Well.....I asked the first secretary if I can speak to the DON, and she asked what its about, I said Im looking for a job. She hands me an application and says, there is no need for you to see her. all our applicants hand in an application."I said, I know and I will fill it out but is it ok if I see her. She said the state was there and she doesn't have time. I said I'll wait... ( I drove fifty some miles here, wasn't about to go home) That secretary went on break. I asked another one, the same thing went on and she asked me specifically what I want to talk to her about. I felt like it was kind of personal for her to ask me that so I didn't tell her. She then asked, well are you someone special? I said, well Im a friend of her friend. She asked, does she know you? I said no Im a friend of her friend. The next thing I know is the DON is coming downstairs with the secretary and yelling at me for not having an appointment, for interrupting her and for thinking that I am somebody special. She said to me, you certainly don't know me and you're not my friend.

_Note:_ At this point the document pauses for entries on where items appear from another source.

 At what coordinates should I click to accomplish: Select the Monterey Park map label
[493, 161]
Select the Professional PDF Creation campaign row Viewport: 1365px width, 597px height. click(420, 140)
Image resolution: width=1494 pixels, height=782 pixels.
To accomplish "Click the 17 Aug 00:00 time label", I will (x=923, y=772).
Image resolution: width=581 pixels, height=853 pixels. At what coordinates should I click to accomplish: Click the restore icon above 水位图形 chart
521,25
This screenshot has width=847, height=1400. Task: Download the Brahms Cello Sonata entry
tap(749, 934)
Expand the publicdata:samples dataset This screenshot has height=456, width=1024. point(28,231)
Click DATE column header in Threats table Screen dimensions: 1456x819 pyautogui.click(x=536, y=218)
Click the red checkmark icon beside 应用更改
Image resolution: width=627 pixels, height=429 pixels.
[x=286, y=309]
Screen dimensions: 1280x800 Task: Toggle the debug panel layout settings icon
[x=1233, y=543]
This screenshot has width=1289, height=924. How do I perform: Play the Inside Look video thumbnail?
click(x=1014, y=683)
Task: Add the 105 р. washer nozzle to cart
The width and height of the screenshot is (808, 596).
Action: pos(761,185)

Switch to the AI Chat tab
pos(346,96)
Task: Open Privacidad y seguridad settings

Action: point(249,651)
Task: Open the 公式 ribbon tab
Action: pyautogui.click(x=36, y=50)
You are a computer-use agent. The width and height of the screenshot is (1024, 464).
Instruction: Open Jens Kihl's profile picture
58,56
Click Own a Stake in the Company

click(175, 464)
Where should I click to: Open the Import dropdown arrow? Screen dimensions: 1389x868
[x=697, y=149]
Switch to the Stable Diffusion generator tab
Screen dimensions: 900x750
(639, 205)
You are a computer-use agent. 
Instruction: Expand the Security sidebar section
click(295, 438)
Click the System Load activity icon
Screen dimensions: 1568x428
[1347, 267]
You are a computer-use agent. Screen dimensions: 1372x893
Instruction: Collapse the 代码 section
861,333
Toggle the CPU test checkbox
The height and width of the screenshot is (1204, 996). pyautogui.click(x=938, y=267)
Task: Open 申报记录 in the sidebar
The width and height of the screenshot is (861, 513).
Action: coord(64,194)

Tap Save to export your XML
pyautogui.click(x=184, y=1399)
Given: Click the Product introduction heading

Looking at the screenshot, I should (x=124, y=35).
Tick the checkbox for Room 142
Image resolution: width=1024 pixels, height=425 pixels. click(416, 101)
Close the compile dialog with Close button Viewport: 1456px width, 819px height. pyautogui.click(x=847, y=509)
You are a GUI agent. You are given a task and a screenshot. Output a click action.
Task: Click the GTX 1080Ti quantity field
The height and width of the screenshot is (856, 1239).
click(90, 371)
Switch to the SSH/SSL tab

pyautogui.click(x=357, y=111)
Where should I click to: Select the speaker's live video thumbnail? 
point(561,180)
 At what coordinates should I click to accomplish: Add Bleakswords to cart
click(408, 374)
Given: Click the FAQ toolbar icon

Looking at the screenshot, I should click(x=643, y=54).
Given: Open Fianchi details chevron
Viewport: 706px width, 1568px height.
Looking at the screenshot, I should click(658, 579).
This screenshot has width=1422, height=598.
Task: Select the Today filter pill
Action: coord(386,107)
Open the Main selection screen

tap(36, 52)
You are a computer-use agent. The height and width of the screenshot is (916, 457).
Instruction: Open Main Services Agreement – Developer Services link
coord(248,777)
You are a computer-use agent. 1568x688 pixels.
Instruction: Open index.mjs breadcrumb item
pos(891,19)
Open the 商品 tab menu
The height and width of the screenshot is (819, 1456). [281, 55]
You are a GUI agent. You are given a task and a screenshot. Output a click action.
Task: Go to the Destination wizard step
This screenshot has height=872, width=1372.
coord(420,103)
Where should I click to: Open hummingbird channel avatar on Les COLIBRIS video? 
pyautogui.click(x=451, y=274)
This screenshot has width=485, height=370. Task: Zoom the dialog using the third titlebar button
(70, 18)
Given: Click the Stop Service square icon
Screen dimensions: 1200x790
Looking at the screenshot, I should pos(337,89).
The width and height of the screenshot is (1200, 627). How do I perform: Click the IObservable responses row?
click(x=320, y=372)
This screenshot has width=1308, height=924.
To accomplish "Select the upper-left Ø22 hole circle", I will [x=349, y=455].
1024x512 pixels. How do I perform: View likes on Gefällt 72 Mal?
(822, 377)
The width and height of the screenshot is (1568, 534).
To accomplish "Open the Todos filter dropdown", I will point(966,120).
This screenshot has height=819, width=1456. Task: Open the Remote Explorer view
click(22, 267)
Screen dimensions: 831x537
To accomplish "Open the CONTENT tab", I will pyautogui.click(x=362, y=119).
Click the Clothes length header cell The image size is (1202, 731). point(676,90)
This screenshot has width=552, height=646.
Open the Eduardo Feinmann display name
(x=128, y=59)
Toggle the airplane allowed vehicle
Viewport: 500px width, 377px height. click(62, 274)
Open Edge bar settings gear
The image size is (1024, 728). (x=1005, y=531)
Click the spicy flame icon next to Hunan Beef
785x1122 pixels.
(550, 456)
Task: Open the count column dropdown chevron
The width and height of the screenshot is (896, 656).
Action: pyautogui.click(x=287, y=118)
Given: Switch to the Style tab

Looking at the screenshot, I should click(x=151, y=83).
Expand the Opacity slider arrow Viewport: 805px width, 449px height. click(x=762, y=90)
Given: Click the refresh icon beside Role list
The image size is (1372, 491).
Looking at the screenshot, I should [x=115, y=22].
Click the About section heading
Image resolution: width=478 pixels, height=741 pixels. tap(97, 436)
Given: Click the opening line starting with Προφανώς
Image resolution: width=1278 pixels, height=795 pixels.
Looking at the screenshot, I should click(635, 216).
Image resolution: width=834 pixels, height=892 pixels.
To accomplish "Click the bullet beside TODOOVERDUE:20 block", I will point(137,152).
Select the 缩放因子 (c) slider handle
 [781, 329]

I am still confused what I did wrong.....
stefanyjoy
252 Posts
She then asked, well are you someone special? I said, well Im a friend of her friend. She asked, does she know you? I said no Im a friend of her friend. The next thing I know is the DON is coming downstairs with the secretary and yelling at me for not having an appointment, for interrupting her and for thinking that I am somebody special. She said to me, you certainly don't know me and you're not my friend. I am still confused what I did wrong.....
You lied..... and were really pushy with a lie, and the secretary knew it right away, that is what went wrong. The secretary told you it was an inconvienent time for the DON, and you should have accepted that. "Oh, I understand. Here is my application, thank you for your help today. If you get a chance, please tell the DON I look forward to meeting with her."
I think I lot of people with lousy people skills (and I worry about this for myself, also -- I get very shy around strangers, especially authoritative ones) just has to do with self-confidence. You will need to explore that avenue, and how to improve on it, before you can truly have great people skills.